## Description of the task
Reproduce the material below in full, substituting "drop-down" for every occurrence of "dropdown" and leaving all else unchanged.

## Exercise data
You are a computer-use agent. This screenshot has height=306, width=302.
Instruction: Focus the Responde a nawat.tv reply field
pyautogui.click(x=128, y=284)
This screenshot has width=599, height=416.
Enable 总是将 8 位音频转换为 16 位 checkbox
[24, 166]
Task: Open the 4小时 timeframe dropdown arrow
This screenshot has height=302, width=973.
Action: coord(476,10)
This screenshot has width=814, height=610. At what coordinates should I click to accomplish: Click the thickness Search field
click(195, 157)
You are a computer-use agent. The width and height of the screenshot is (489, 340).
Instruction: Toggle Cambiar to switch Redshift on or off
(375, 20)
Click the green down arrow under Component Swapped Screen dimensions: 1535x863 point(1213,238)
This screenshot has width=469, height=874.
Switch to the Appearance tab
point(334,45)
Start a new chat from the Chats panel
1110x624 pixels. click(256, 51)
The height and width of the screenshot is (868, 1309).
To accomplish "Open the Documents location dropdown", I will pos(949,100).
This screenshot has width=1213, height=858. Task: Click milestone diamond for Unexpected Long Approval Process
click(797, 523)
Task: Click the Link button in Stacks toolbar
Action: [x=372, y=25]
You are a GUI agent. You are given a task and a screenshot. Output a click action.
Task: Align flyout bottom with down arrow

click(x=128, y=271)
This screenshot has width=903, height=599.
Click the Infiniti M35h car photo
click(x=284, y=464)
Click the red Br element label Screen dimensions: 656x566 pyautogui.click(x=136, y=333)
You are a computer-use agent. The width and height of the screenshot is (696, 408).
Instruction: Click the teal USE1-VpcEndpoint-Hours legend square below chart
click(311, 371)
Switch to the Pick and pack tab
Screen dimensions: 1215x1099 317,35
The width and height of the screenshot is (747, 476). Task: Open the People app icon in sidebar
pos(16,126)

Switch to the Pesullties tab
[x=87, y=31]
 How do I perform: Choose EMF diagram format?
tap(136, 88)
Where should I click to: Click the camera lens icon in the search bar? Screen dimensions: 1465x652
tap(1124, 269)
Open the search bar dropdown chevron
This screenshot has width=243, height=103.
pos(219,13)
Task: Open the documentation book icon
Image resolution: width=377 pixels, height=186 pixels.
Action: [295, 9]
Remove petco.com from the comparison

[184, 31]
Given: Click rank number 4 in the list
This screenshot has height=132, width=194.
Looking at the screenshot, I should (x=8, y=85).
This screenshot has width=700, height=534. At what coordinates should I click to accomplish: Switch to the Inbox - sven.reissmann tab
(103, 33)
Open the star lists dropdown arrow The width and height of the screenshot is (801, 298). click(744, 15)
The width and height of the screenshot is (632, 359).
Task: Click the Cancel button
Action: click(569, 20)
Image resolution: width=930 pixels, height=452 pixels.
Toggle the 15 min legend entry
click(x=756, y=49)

## Reply
You are a computer-use agent. This screenshot has height=306, width=302.
Instruction: Focus the Responde a nawat.tv reply field
pyautogui.click(x=128, y=284)
This screenshot has width=599, height=416.
Enable 总是将 8 位音频转换为 16 位 checkbox
[24, 166]
Task: Open the 4小时 timeframe drop-down arrow
This screenshot has height=302, width=973.
Action: coord(476,10)
This screenshot has width=814, height=610. At what coordinates should I click to accomplish: Click the thickness Search field
click(195, 157)
You are a computer-use agent. The width and height of the screenshot is (489, 340).
Instruction: Toggle Cambiar to switch Redshift on or off
(375, 20)
Click the green down arrow under Component Swapped Screen dimensions: 1535x863 point(1213,238)
This screenshot has width=469, height=874.
Switch to the Appearance tab
point(334,45)
Start a new chat from the Chats panel
1110x624 pixels. click(256, 51)
The height and width of the screenshot is (868, 1309).
To accomplish "Open the Documents location drop-down", I will pos(949,100).
This screenshot has width=1213, height=858. Task: Click milestone diamond for Unexpected Long Approval Process
click(797, 523)
Task: Click the Link button in Stacks toolbar
Action: [x=372, y=25]
You are a GUI agent. You are given a task and a screenshot. Output a click action.
Task: Align flyout bottom with down arrow

click(x=128, y=271)
This screenshot has width=903, height=599.
Click the Infiniti M35h car photo
click(x=284, y=464)
Click the red Br element label Screen dimensions: 656x566 pyautogui.click(x=136, y=333)
You are a computer-use agent. The width and height of the screenshot is (696, 408).
Instruction: Click the teal USE1-VpcEndpoint-Hours legend square below chart
click(311, 371)
Switch to the Pick and pack tab
Screen dimensions: 1215x1099 317,35
The width and height of the screenshot is (747, 476). Task: Open the People app icon in sidebar
pos(16,126)

Switch to the Pesullties tab
[x=87, y=31]
 How do I perform: Choose EMF diagram format?
tap(136, 88)
Where should I click to: Click the camera lens icon in the search bar? Screen dimensions: 1465x652
tap(1124, 269)
Open the search bar drop-down chevron
This screenshot has width=243, height=103.
pos(219,13)
Task: Open the documentation book icon
Image resolution: width=377 pixels, height=186 pixels.
Action: [295, 9]
Remove petco.com from the comparison

[184, 31]
Given: Click rank number 4 in the list
This screenshot has height=132, width=194.
Looking at the screenshot, I should (x=8, y=85).
This screenshot has width=700, height=534. At what coordinates should I click to accomplish: Switch to the Inbox - sven.reissmann tab
(103, 33)
Open the star lists drop-down arrow The width and height of the screenshot is (801, 298). click(744, 15)
The width and height of the screenshot is (632, 359).
Task: Click the Cancel button
Action: click(569, 20)
Image resolution: width=930 pixels, height=452 pixels.
Toggle the 15 min legend entry
click(x=756, y=49)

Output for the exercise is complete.